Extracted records
....................

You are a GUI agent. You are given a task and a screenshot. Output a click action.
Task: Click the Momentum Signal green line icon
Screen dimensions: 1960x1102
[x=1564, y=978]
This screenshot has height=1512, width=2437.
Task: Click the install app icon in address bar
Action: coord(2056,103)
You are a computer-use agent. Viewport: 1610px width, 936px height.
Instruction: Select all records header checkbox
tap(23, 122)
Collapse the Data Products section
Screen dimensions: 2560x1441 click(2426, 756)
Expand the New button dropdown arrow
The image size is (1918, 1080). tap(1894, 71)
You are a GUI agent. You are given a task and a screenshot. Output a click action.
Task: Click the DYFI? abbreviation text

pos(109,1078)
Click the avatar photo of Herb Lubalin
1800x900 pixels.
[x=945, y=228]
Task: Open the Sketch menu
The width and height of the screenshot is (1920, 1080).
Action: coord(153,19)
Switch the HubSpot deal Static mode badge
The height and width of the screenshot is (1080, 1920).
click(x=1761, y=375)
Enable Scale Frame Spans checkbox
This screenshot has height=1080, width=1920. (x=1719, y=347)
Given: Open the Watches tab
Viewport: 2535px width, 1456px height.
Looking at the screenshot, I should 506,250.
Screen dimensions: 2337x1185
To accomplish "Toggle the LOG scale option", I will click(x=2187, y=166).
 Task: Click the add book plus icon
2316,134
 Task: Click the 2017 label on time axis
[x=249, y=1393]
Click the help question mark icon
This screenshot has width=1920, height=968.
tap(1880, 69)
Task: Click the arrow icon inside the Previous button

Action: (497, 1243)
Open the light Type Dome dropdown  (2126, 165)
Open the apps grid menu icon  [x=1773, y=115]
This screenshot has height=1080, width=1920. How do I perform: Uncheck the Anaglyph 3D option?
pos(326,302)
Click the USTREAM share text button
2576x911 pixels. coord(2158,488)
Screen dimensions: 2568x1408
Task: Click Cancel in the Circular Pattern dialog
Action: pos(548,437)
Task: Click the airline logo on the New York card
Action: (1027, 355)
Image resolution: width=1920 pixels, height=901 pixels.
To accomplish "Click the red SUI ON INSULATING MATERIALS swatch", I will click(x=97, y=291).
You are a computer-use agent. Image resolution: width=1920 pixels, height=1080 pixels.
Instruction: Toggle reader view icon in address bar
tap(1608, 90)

....................

The problem
Starting from the line with "Task: Click the 2017 label on time axis", write out every remaining line of the data above exactly, the final line included, and nothing before it.

Answer
 Task: Click the 2017 label on time axis
[x=249, y=1393]
Click the help question mark icon
This screenshot has width=1920, height=968.
tap(1880, 69)
Task: Click the arrow icon inside the Previous button

Action: (497, 1243)
Open the light Type Dome dropdown  (2126, 165)
Open the apps grid menu icon  [x=1773, y=115]
This screenshot has height=1080, width=1920. How do I perform: Uncheck the Anaglyph 3D option?
pos(326,302)
Click the USTREAM share text button
2576x911 pixels. coord(2158,488)
Screen dimensions: 2568x1408
Task: Click Cancel in the Circular Pattern dialog
Action: pos(548,437)
Task: Click the airline logo on the New York card
Action: (1027, 355)
Image resolution: width=1920 pixels, height=901 pixels.
To accomplish "Click the red SUI ON INSULATING MATERIALS swatch", I will click(x=97, y=291).
You are a computer-use agent. Image resolution: width=1920 pixels, height=1080 pixels.
Instruction: Toggle reader view icon in address bar
tap(1608, 90)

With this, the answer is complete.